● **Data**
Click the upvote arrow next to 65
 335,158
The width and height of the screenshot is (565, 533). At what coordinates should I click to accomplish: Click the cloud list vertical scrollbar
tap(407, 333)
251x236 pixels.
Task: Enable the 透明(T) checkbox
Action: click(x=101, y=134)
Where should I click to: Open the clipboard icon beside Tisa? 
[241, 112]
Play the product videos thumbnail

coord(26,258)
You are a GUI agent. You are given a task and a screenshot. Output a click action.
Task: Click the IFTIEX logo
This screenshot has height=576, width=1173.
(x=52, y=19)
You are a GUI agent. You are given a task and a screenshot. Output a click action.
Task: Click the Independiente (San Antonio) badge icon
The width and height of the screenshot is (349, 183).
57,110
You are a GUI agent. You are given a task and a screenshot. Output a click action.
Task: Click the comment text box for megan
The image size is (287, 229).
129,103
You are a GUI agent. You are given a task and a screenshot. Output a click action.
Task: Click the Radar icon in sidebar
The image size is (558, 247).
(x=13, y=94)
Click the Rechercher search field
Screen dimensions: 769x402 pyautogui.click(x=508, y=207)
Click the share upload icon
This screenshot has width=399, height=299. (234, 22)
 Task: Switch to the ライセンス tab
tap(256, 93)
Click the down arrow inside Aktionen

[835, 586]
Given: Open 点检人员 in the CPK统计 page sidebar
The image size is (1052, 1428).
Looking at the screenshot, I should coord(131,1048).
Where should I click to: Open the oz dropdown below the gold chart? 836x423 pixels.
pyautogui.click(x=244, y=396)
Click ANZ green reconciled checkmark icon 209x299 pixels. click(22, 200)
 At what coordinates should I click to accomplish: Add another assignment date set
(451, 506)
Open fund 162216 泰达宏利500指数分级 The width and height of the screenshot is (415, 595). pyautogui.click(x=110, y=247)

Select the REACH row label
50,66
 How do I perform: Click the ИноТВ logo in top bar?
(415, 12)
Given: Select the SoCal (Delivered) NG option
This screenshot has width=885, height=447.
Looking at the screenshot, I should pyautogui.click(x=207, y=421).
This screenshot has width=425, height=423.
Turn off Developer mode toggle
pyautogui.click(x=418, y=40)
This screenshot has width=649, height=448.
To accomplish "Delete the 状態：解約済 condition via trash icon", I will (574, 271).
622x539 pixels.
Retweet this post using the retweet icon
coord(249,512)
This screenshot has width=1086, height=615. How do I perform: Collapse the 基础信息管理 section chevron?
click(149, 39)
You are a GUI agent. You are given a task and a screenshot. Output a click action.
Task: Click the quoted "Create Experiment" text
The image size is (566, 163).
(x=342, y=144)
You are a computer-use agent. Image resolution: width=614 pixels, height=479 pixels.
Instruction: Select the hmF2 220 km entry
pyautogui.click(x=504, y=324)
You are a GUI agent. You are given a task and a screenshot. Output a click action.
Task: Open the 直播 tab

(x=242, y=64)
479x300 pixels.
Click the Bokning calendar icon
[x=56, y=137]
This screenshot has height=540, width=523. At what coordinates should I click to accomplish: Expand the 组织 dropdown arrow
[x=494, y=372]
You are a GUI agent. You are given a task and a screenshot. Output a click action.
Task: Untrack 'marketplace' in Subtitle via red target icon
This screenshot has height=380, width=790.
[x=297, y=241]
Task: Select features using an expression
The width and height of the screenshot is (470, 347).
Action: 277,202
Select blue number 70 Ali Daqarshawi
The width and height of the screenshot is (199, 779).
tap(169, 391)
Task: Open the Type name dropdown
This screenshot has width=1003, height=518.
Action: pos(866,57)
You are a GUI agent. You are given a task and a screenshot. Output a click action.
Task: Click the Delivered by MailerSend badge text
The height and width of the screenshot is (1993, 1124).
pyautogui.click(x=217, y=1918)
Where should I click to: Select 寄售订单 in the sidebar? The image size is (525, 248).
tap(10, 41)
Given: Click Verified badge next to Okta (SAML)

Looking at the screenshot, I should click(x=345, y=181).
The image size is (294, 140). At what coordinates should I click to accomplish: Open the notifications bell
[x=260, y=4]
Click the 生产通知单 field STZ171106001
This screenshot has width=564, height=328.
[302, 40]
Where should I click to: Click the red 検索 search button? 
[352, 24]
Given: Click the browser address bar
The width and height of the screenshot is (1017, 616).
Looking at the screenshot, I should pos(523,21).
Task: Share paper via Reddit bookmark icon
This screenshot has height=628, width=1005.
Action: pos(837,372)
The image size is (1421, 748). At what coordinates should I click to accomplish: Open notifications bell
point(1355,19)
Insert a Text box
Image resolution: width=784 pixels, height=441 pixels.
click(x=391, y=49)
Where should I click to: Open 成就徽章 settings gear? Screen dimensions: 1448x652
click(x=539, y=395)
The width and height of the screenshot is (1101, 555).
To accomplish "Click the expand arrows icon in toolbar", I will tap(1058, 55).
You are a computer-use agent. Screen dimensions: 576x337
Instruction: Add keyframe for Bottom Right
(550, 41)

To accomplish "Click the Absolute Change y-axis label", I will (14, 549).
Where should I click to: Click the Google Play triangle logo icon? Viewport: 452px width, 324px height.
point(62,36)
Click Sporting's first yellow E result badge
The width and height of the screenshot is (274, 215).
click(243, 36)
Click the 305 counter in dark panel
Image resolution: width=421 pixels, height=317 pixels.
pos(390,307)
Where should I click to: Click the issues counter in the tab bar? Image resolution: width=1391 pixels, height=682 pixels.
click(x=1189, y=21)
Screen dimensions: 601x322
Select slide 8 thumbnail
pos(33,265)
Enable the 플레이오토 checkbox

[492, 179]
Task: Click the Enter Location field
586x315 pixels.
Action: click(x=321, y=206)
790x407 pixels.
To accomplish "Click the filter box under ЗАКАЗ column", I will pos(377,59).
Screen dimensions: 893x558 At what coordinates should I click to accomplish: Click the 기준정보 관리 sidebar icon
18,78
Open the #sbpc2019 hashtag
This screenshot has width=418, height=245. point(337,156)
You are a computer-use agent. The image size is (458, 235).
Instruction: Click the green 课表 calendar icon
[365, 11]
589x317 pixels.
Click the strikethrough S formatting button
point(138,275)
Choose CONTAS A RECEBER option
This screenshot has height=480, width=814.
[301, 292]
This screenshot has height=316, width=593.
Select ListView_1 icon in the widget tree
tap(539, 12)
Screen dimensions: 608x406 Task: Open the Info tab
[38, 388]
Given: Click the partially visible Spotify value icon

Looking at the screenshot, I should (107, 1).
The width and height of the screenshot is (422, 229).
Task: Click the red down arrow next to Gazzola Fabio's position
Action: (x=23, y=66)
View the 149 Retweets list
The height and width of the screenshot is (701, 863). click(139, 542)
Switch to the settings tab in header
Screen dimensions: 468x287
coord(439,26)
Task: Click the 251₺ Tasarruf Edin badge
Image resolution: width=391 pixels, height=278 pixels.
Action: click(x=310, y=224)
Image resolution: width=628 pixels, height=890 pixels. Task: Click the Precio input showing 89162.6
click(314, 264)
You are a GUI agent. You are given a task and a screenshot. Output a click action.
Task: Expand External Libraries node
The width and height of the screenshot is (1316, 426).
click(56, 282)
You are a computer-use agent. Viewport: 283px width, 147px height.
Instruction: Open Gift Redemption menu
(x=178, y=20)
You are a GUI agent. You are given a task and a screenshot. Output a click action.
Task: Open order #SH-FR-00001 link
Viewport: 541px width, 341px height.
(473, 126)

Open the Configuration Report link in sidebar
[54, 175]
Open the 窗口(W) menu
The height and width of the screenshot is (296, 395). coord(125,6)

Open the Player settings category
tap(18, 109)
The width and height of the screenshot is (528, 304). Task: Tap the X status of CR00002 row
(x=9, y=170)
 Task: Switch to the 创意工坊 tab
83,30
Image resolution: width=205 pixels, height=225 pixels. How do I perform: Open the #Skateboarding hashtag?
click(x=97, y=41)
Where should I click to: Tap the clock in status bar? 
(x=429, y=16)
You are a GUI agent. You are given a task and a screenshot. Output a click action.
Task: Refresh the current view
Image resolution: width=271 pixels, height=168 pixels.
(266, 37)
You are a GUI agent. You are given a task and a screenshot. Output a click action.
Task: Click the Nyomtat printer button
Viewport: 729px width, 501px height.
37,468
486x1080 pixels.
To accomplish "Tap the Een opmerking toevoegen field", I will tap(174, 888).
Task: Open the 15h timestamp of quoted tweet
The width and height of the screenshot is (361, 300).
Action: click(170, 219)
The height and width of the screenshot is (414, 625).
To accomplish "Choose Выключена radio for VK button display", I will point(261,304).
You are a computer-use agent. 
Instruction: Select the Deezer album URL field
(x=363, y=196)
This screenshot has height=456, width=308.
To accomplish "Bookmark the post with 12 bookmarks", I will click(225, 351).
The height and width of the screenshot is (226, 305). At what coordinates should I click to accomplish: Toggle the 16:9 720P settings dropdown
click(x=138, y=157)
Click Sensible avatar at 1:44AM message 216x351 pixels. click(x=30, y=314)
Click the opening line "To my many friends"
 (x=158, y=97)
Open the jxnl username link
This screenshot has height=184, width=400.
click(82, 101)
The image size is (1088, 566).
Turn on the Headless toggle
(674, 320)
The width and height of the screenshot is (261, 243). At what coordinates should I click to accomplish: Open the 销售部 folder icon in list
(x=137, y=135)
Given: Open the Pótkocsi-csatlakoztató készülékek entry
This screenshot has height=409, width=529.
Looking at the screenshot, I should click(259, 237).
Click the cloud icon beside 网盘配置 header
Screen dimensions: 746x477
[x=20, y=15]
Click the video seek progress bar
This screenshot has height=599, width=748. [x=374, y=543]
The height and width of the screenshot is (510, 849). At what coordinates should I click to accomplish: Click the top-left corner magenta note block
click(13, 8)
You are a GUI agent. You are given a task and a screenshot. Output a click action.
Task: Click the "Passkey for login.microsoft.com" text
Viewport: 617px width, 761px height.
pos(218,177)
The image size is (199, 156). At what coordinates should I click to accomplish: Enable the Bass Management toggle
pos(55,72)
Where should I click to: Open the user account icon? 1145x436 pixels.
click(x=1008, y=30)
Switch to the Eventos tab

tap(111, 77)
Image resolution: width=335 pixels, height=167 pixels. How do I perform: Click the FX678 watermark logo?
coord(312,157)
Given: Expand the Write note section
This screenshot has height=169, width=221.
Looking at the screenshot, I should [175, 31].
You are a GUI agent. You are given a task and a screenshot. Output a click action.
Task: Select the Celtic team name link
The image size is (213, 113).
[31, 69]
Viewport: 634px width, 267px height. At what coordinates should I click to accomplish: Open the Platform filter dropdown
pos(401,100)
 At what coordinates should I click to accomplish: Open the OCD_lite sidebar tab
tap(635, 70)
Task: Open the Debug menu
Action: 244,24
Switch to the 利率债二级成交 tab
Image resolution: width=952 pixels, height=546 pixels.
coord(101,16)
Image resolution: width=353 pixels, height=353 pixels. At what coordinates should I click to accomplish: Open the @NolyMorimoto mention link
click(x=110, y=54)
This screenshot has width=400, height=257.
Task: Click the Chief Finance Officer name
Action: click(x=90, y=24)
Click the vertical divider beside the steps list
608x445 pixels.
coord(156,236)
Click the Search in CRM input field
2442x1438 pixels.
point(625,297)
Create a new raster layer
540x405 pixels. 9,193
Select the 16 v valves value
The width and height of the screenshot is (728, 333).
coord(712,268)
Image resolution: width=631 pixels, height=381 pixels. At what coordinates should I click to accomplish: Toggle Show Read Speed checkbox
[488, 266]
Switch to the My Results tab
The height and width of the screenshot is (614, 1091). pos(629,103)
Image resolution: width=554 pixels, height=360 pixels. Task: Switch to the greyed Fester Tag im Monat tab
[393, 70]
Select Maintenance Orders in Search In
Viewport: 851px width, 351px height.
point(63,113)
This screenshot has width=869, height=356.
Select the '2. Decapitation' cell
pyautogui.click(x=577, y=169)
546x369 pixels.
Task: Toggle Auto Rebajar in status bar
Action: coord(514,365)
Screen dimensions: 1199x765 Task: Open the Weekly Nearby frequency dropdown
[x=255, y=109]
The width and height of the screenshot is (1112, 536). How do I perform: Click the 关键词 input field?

● **What to produce**
Search the records for the word "quoted" and copy every line where it occurs.

● **Response below**
Task: Click the quoted "Create Experiment" text
Task: Open the 15h timestamp of quoted tweet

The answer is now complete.